Figure 2 shows the HP-TLC profile of the B. variegata leaf extract, which was detected under UV light at 366 nm and visualized with vanillin sulfuric acid reagent. The chromatographic plate showed three lanes, A, B, and C, representing Bauhinia leaf extract, an isolated compound (BLE/RD/01), and a reference standard (BLE/REF/01), respectively. Under UV 366 nm detection, clear bands were observed, indicating the presence of different phytochemical constituents.

Figure 3 depicts the HP-TLC pattern of B. variegata leaf extract after treatment with the vanillin sulfuric acid spraying reagent. The chromatography plate showed three lanes, A, B, and C, showing Bauhinia leaf extract, an isolated compound (BLE/RD/01), and a reference standard (BLE/REF/01), respectively. Upon the application of reagent spraying, well-defined bands with different shades and intensities were observed, indicating the presence of various phytochemical constituents. The bands in lanes B and C seemed comparable in position and color, indicative of the existence of the same or structurally homologous compounds. The Bauhinia leaf extract sample (lane A) showed multiple bands, consistent with its multi-component phytochemical nature. The reagent-induced color distinction of the compounds facilitated easy comparison among the samples.

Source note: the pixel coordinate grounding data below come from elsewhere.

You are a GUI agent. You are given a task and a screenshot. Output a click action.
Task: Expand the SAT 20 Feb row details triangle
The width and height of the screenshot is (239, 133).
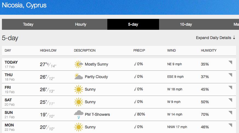(x=230, y=100)
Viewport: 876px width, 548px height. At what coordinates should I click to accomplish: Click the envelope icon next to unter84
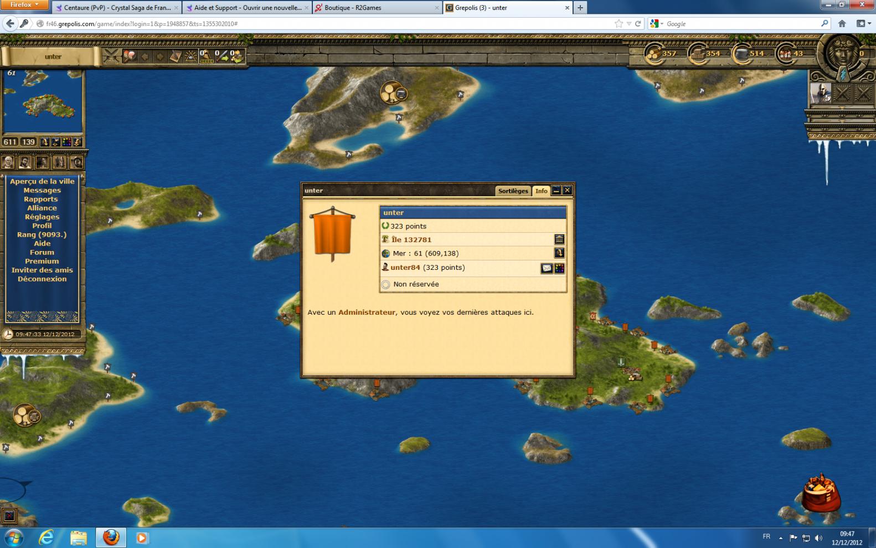(547, 268)
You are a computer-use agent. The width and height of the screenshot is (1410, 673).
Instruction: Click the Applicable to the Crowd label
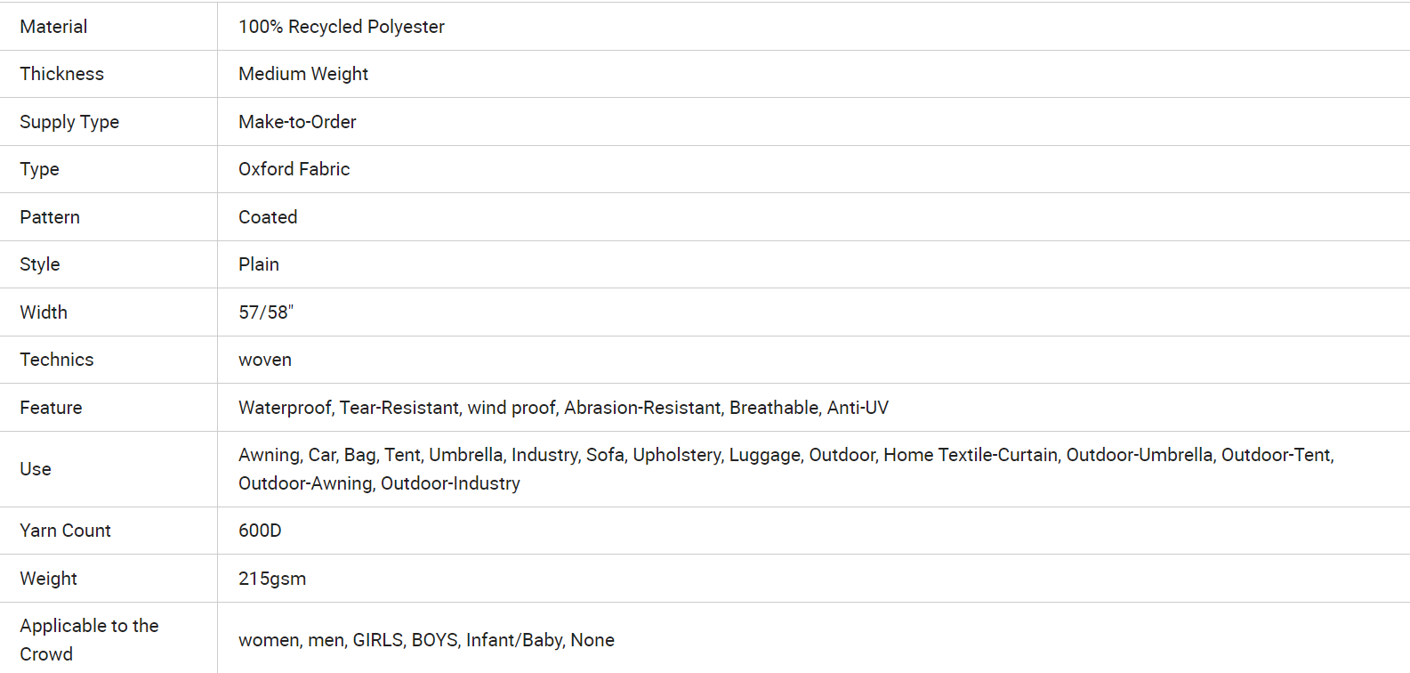click(x=89, y=640)
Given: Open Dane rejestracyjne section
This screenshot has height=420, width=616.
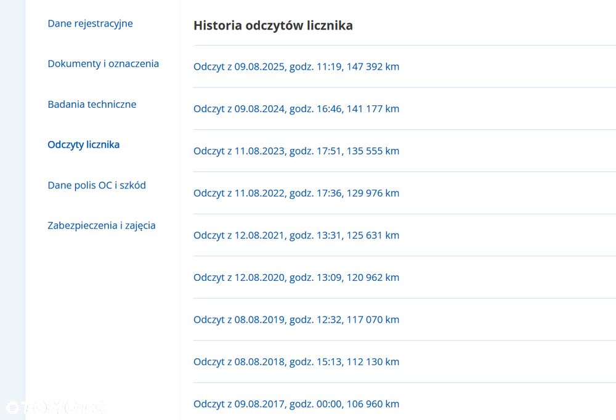Looking at the screenshot, I should [x=90, y=23].
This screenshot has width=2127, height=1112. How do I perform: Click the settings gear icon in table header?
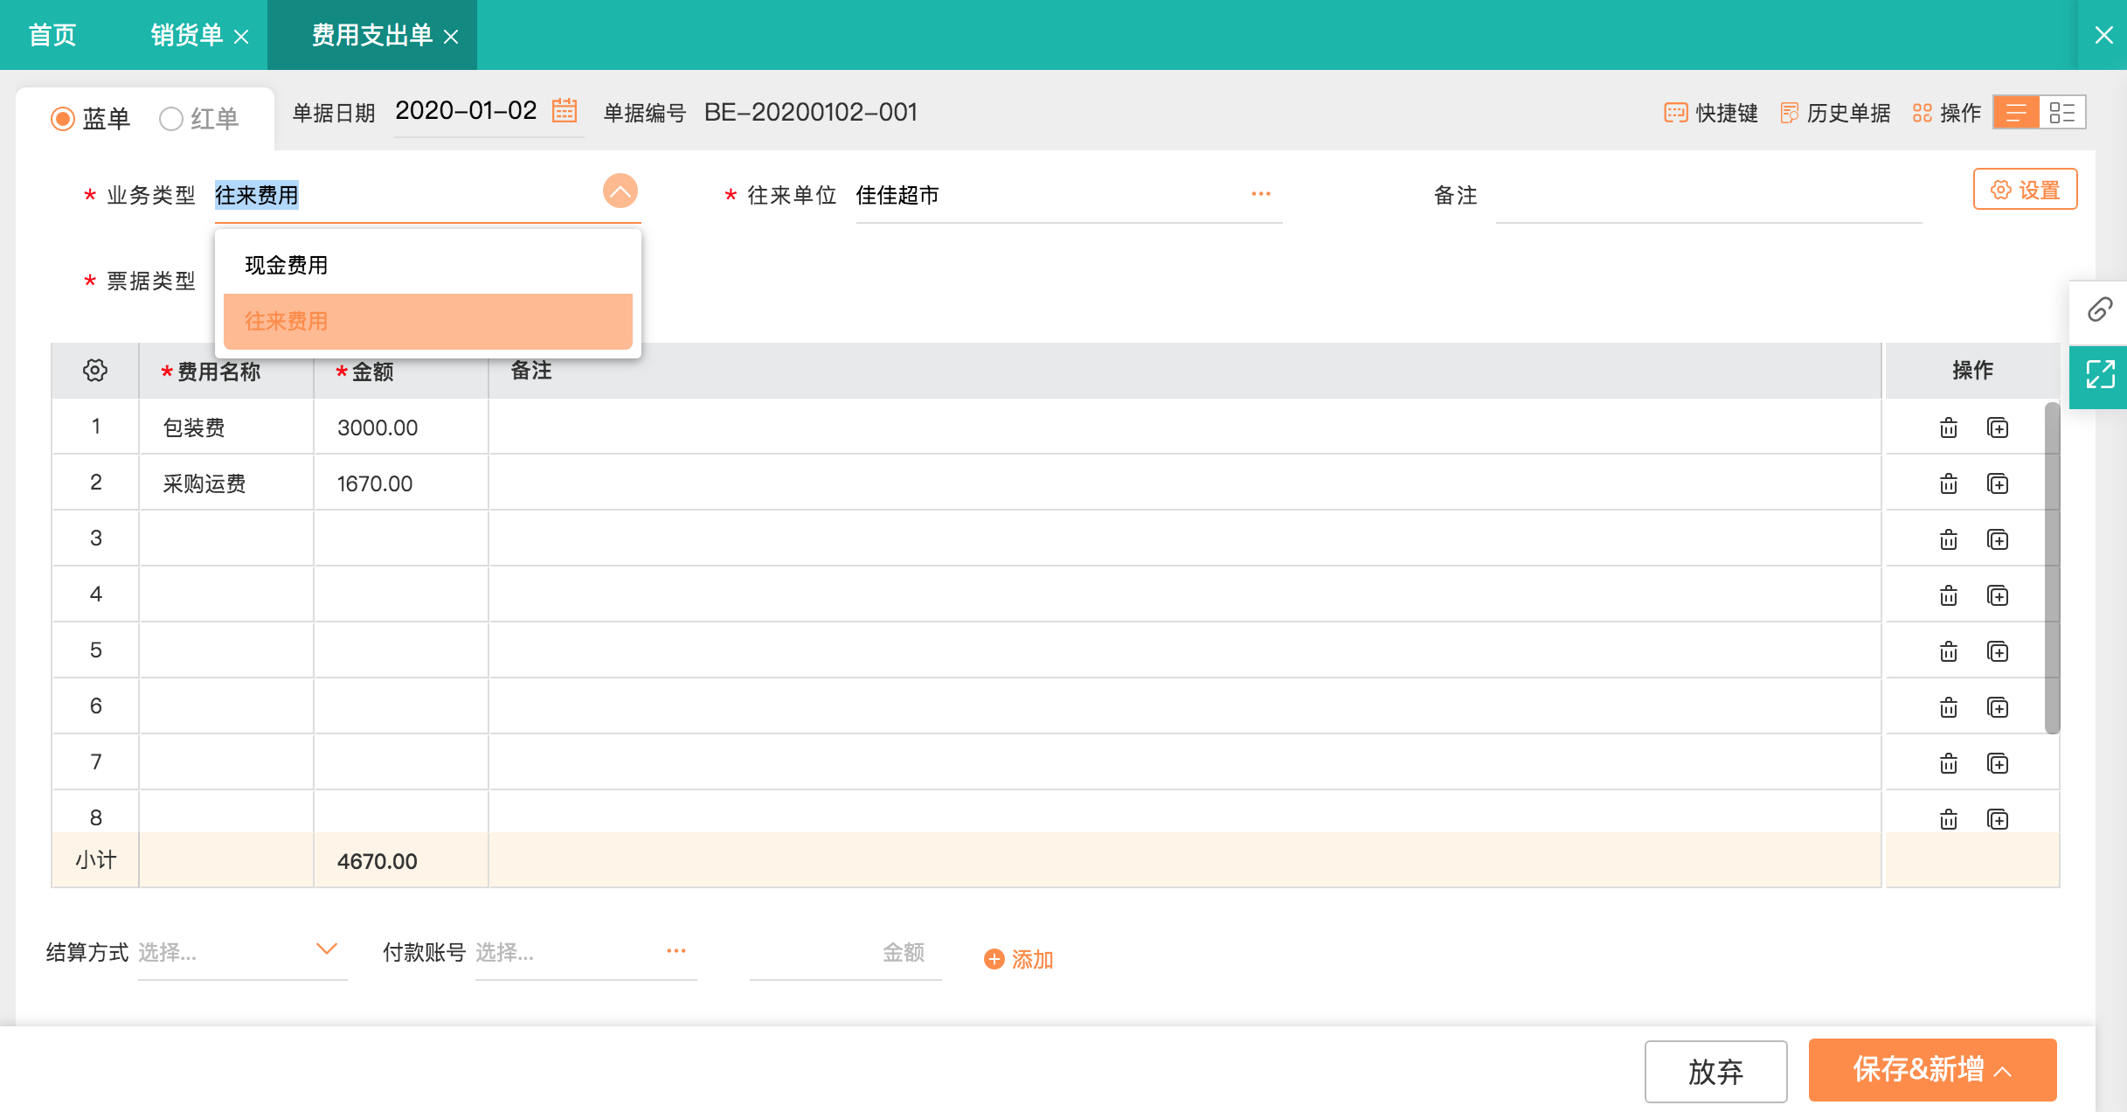pyautogui.click(x=94, y=370)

The IR absorption spectrum revealed absorption peaks at 3439.6cm^‐1 (O‐H stretching.); 2924.7 cm^‐1 and 2867.9 cm^‐1 (aliphatic C‐H stretching); 1631.6 cm^‐1 (C=C absorption peak); other absorption peaks include 1410.3 cm^‐1 (CH2); 1043.7 cm^‐1 (cycloalkane) and 881.6 cm^‐1 (Figure 4).

1 HNMR (CDCl3) of isolated compound: 1HNMR has provided signals at δ3.2 (1H, m, H‐3), 5.26 (1H, m, H‐6), 5.19(1H, m, H‐23), 4.68 (1H, m, H‐22), 3.638 (1H, m, H‐3), 2.38 (1H, m, H‐20), 1.8‐2.0 (5H, m) ppm. Other peaks are found at δ 0.76‐0.89 (m, 9H), 0.91‐1.05 (m, 5H), 1.35‐1.42 (m, 4H), 0.69‐0.73 (m, 3H), 1.8‐2.00 (m, 5H), 1.07‐1.13 (m, 3H), 1.35‐1.6 (m, 9H) ppm. The mass spectrum of the compound exhibited a molecular ion peak at m/z 414.38, which is equivalent to the molecular formula of C29H52O. Mol. Weight: 414.707. MS indicated molecular ion peaks at 414 equivalents to the molecular formula C29H50O. There were also ion peaks at m/z 367, 271, 255, 229,189, 175, 161, 133, 121, 105, 107, 95, 81, 69, 55, 41. The structure of the isolated compound is shown in Figure 2.